- **PROBLEM TO WORK ON**: From the listing below, pick out each line with the word "will".

- **PROVIDED RECORDS**:

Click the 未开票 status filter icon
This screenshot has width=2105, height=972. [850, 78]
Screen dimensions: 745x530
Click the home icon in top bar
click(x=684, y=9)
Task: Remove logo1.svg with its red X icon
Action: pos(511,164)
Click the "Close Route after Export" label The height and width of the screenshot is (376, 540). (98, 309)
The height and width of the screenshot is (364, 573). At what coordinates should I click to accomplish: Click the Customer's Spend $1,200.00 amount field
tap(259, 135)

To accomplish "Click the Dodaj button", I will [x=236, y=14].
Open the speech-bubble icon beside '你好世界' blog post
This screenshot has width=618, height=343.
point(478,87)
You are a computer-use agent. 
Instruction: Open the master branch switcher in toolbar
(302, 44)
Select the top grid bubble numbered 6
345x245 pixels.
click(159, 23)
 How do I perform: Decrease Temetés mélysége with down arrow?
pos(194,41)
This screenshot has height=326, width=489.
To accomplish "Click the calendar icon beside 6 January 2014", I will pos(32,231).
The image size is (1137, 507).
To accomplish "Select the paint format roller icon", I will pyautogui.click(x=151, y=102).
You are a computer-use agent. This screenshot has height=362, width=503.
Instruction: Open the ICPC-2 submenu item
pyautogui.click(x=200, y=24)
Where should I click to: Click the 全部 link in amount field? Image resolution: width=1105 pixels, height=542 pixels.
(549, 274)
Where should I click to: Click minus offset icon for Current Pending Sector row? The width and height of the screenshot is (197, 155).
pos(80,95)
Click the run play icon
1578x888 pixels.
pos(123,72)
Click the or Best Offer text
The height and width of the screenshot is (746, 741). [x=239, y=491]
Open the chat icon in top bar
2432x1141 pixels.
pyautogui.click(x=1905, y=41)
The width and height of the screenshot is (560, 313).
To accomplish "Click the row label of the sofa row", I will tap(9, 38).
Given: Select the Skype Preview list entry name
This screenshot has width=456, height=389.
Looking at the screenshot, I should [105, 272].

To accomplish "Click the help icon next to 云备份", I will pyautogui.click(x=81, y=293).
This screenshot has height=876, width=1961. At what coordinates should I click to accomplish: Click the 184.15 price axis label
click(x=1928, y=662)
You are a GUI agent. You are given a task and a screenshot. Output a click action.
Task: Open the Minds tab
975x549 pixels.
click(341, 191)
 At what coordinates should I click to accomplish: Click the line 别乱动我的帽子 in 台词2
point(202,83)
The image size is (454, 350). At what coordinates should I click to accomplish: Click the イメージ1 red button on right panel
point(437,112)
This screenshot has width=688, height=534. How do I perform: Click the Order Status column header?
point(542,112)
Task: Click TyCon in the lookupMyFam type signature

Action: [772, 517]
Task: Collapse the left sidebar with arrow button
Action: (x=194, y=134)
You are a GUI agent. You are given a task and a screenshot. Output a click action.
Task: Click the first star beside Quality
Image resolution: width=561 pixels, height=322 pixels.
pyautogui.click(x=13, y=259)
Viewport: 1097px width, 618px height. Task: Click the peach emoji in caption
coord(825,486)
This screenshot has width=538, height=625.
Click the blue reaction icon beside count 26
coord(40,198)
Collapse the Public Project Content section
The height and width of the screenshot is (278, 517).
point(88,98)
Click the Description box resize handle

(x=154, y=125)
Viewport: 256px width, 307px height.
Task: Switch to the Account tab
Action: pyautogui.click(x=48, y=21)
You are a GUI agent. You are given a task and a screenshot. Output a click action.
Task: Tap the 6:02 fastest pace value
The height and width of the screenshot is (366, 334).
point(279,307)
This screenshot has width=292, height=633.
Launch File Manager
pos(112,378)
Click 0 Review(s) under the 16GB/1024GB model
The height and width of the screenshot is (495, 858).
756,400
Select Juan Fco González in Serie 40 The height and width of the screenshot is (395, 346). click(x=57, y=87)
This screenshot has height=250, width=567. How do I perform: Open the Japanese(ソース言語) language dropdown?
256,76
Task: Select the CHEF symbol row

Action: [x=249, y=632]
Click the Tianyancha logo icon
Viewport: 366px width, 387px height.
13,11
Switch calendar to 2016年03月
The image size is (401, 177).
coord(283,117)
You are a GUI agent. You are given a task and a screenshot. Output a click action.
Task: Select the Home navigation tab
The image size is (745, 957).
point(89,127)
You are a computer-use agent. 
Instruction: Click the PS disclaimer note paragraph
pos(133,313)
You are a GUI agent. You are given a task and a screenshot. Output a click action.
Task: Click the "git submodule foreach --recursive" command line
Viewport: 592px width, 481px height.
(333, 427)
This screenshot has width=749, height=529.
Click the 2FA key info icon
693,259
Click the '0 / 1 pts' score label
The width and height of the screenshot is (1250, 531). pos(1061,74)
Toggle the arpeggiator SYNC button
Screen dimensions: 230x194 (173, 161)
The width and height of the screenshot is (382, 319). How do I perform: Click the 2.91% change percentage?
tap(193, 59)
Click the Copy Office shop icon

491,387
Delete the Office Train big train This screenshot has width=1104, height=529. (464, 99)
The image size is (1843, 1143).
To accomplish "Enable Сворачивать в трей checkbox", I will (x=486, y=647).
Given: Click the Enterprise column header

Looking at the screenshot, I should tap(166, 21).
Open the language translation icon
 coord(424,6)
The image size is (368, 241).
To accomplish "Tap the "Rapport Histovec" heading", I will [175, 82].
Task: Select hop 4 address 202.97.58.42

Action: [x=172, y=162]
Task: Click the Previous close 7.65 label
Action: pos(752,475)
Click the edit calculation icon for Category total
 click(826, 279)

- **EXERCISE RESPONSE**:
To accomplish "Click the Dodaj button", I will [x=236, y=14].
To accomplish "Click the calendar icon beside 6 January 2014", I will pos(32,231).
To accomplish "Select the paint format roller icon", I will pyautogui.click(x=151, y=102).
To accomplish "Click the row label of the sofa row", I will tap(9, 38).
To accomplish "Click the help icon next to 云备份", I will pyautogui.click(x=81, y=293).
To accomplish "Enable Сворачивать в трей checkbox", I will (x=486, y=647).
To accomplish "Tap the "Rapport Histovec" heading", I will [175, 82].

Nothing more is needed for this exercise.